Theresa Musoke (Ugandan, born 1944)
Nomadic Landscape, 1990’s
Signed ‘Theresa Musoke’ (lower right)
Mixed media on canvas
97.5 x 110.3 cm
Ksh 595,000 – 795,000
(US$) 4,500 – 6,000
Provenance: from the artist’s collection
Sold Ksh 610,480
Best known for her expressive, semi-abstract portrayals of the region’s abundant wildlife, Theresa Musoke is one of Uganda and East Africa’s foremost artists. Her suggestive paintings merge the forms and movements of animals with their environments, developing from a process that involves dying canvas then responding with acrylic and oil paint to the forms suggested by the dye-stains until they resolve into a unified composition.
Musoke’s work first began to receive attention while she was an undergraduate student at the Margaret Trowell School of Fine Arts in Kampala, where she won the Margaret Trowell Painting Prize in 1965 and had a solo show at the Uganda Museum. After receiving her BA, Musoke worked for some time as an art teacher before receiving a scholarship to study for a postgraduate diploma in printmaking at the Royal College of Art in London. Following this, she went on to complete an MFA at the University of Pennsylvania.

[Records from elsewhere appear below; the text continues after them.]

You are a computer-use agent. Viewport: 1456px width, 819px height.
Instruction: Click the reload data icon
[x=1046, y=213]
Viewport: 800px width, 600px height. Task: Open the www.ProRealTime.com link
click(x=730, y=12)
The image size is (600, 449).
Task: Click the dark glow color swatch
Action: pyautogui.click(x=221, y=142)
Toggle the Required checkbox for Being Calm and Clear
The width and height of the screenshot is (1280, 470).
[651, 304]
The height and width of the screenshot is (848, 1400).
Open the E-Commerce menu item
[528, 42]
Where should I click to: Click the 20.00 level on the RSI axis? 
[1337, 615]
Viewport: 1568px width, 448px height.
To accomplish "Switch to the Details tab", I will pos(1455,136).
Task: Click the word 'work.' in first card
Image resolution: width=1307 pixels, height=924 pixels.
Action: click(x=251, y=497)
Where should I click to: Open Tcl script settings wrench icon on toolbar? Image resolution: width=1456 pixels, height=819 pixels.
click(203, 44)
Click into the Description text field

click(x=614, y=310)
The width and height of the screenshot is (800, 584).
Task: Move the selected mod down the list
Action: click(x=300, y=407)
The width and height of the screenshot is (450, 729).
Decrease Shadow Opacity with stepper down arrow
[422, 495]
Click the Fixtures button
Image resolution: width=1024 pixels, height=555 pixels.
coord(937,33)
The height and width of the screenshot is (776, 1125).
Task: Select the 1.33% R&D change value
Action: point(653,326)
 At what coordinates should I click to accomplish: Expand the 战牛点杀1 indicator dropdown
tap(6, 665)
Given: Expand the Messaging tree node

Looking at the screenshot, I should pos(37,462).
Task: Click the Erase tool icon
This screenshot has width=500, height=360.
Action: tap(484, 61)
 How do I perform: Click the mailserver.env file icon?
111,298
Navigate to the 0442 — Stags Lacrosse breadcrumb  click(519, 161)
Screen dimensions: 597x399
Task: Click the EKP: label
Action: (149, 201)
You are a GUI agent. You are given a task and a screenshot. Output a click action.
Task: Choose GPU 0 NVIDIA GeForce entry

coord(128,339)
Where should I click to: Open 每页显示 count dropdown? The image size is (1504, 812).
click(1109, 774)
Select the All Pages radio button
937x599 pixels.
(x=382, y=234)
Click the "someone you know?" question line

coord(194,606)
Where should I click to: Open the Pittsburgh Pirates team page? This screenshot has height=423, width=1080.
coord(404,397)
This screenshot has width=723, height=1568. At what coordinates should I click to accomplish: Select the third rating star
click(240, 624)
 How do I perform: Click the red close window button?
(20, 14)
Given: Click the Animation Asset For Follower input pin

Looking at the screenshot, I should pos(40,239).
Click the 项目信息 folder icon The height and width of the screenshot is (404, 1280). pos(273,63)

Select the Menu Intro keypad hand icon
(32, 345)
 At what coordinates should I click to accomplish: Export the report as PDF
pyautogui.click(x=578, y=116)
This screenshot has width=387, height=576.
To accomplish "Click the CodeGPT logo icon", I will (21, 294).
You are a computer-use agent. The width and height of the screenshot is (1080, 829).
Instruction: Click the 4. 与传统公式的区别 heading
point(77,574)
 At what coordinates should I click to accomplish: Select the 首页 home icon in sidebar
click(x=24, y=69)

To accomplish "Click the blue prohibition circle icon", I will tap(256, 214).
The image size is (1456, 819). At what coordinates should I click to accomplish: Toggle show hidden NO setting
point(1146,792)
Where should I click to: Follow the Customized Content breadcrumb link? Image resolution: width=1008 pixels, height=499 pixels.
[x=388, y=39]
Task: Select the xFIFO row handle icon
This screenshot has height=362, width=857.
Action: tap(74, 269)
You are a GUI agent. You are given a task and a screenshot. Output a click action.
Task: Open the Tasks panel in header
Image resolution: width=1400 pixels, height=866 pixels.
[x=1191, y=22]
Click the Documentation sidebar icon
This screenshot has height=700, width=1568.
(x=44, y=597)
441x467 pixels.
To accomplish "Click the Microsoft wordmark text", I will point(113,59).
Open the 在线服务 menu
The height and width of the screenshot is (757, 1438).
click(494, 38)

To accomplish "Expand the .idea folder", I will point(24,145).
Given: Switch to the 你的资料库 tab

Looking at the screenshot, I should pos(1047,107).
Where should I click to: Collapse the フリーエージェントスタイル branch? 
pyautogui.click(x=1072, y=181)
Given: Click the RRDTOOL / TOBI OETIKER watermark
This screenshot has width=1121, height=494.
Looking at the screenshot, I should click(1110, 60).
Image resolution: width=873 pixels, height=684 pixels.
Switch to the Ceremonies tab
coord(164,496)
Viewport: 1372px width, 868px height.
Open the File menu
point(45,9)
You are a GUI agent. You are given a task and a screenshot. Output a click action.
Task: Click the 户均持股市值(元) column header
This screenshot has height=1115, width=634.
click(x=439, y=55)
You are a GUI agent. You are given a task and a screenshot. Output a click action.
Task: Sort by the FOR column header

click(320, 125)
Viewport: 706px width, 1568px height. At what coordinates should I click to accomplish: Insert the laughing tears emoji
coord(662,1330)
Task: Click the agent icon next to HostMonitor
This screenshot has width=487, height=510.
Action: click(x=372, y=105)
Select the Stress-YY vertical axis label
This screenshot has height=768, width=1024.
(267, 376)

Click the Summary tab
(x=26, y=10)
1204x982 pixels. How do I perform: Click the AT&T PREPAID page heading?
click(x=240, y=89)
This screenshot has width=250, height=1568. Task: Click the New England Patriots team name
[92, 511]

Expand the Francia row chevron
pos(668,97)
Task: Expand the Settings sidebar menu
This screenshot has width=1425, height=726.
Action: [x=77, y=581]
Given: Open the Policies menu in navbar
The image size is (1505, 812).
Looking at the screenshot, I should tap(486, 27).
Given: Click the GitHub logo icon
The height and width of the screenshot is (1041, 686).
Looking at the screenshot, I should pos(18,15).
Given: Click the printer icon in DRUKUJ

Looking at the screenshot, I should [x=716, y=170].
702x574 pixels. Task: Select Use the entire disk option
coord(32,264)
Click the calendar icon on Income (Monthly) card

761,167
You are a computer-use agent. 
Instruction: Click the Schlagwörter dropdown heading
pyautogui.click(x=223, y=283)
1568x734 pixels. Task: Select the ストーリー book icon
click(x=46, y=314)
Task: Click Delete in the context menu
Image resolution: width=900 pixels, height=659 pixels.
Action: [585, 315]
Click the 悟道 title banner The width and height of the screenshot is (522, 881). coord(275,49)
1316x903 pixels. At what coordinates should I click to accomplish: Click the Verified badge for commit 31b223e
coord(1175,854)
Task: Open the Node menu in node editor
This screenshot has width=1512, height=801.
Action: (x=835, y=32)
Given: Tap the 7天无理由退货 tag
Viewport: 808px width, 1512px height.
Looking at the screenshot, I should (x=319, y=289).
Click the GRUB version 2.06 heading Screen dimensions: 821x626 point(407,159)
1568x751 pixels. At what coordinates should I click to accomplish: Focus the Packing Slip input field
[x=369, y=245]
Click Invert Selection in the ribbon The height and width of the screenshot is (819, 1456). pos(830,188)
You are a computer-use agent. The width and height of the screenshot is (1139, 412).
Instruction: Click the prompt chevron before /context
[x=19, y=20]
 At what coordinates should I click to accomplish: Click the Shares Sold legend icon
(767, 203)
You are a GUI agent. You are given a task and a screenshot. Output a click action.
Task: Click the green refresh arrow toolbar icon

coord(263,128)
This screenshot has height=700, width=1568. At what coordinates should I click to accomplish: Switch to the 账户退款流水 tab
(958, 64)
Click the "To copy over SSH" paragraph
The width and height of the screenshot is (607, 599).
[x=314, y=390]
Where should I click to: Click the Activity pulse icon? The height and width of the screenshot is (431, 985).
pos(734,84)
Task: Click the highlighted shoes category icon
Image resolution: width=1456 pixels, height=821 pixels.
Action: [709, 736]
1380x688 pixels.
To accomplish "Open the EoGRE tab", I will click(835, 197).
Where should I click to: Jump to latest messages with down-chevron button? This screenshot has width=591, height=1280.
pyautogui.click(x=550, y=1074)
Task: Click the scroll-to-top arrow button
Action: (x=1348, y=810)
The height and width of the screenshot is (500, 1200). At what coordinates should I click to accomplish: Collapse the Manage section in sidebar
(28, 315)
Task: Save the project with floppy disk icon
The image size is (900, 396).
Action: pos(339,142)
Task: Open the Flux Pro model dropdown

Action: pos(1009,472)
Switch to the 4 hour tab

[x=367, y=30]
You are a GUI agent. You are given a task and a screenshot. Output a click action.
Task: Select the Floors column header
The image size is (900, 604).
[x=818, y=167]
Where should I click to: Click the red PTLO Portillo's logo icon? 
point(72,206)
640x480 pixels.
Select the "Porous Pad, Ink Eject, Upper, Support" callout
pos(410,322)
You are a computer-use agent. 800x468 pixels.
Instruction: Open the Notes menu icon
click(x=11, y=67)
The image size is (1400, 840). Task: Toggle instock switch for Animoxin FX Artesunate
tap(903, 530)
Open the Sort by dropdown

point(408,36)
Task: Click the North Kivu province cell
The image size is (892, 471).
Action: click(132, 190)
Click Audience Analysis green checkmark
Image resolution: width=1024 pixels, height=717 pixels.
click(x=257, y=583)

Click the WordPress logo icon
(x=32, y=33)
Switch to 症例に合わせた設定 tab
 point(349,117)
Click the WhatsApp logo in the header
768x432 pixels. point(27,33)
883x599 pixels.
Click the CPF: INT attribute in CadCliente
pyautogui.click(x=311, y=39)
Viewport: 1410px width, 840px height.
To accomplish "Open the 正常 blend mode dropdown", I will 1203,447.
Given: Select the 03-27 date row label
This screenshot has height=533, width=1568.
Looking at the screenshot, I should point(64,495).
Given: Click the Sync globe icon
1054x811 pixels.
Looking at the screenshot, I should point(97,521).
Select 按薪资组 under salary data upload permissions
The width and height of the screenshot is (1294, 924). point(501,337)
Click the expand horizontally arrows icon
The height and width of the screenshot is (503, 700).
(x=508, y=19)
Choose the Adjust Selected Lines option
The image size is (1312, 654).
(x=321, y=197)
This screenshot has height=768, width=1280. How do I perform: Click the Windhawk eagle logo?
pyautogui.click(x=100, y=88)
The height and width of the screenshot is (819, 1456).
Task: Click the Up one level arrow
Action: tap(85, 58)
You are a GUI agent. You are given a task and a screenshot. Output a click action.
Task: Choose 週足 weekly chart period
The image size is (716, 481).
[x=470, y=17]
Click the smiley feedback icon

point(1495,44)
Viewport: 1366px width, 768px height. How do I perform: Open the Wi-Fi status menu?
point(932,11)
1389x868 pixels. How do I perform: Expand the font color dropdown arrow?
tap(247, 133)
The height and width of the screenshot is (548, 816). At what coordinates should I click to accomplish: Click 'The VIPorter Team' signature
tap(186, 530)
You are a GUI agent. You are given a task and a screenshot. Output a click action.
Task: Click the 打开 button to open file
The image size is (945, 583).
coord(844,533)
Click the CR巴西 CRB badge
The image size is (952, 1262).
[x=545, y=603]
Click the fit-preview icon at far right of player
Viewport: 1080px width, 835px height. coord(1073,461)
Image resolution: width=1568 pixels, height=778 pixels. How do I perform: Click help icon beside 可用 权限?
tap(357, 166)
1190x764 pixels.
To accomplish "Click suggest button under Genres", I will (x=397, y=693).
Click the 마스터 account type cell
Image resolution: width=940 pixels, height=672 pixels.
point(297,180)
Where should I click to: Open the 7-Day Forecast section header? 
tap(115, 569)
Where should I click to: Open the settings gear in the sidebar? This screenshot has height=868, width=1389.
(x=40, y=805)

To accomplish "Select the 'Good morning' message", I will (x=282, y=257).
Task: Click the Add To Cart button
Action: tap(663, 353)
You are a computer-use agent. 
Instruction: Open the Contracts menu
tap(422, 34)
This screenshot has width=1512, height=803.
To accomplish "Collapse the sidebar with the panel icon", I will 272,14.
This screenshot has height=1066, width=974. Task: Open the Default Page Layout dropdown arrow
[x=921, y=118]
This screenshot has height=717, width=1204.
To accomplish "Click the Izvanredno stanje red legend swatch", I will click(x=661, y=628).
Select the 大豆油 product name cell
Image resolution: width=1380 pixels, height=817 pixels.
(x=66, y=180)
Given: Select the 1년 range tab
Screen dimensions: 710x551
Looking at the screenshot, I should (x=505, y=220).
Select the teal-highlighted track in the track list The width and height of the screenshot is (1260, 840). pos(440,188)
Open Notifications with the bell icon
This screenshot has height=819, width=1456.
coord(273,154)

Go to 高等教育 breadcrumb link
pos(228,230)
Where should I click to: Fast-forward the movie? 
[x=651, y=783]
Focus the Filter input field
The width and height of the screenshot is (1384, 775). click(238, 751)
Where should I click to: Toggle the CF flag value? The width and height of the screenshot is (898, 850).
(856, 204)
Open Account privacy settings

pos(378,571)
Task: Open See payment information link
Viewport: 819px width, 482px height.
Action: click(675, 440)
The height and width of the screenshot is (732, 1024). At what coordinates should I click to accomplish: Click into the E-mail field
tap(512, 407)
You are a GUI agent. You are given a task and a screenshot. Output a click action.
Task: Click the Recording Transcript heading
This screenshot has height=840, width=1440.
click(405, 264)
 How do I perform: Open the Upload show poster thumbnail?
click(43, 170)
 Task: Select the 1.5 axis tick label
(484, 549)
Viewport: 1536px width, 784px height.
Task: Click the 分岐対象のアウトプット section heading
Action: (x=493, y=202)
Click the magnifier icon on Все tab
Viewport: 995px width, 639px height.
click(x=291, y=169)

Musoke has been a highly influential figure in Kenyan and Ugandan art, not only for her celebrated visual practice, but also as a teacher. After completing her studies, Musoke returned to Kampala where she taught at Makerere University, before relocating to Nairobi in 1976. She lived in Kenya for over 20 years and taught at different institutions including the University of Nairobi, Kenyatta University, the International School of Kenya, and Kestrel Manor School. Throughout this time Musoke exhibited frequently in local galleries such as Paa Ya Paa, Gallery Watatu and the African Heritage House. She facilitated numerous informal artist workshops. Musoke currently lives in Kampala, where she continues to create art. Her work was featured in the travelling group show Mwili Akili na Roho, at The Royal Academy, London and Haus Der Kunst, Munich and this year at NCAI, Nairobi. This is a rare painting, as Musoke rarely depicted people in her paintings.